▶ _YOUR INSTRUCTIONS_
Each line below that includes the word "size" is to be reported.

===== INFORMATION SUPPLIED =====

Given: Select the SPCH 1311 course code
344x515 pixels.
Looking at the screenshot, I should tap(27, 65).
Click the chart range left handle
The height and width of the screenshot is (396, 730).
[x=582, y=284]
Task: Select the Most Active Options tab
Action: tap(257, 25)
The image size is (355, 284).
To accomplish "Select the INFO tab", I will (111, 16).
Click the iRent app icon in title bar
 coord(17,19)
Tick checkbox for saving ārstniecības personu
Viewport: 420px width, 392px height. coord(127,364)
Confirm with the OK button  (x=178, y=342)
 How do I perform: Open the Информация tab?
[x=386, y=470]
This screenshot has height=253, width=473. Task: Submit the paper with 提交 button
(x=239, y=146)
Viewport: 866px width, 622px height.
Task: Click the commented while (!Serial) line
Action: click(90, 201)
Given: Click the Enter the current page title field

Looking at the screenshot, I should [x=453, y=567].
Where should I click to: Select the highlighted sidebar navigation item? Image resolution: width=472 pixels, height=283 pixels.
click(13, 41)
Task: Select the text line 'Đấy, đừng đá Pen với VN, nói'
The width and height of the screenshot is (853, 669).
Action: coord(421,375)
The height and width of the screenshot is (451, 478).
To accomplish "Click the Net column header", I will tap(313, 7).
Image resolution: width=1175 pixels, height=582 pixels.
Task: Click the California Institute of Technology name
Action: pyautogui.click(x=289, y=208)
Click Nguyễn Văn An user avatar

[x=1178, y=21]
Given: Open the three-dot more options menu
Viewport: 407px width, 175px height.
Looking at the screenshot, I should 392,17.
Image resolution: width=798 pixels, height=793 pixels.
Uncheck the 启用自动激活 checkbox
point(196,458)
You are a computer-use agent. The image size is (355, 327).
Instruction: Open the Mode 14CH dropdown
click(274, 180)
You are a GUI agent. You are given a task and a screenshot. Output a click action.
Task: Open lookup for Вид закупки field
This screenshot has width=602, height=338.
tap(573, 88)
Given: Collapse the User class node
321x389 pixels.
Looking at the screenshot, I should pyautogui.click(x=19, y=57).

=====

▶ _ANSWER SECTION_
The image size is (355, 284).
You are a computer-use agent. The image size is (355, 327).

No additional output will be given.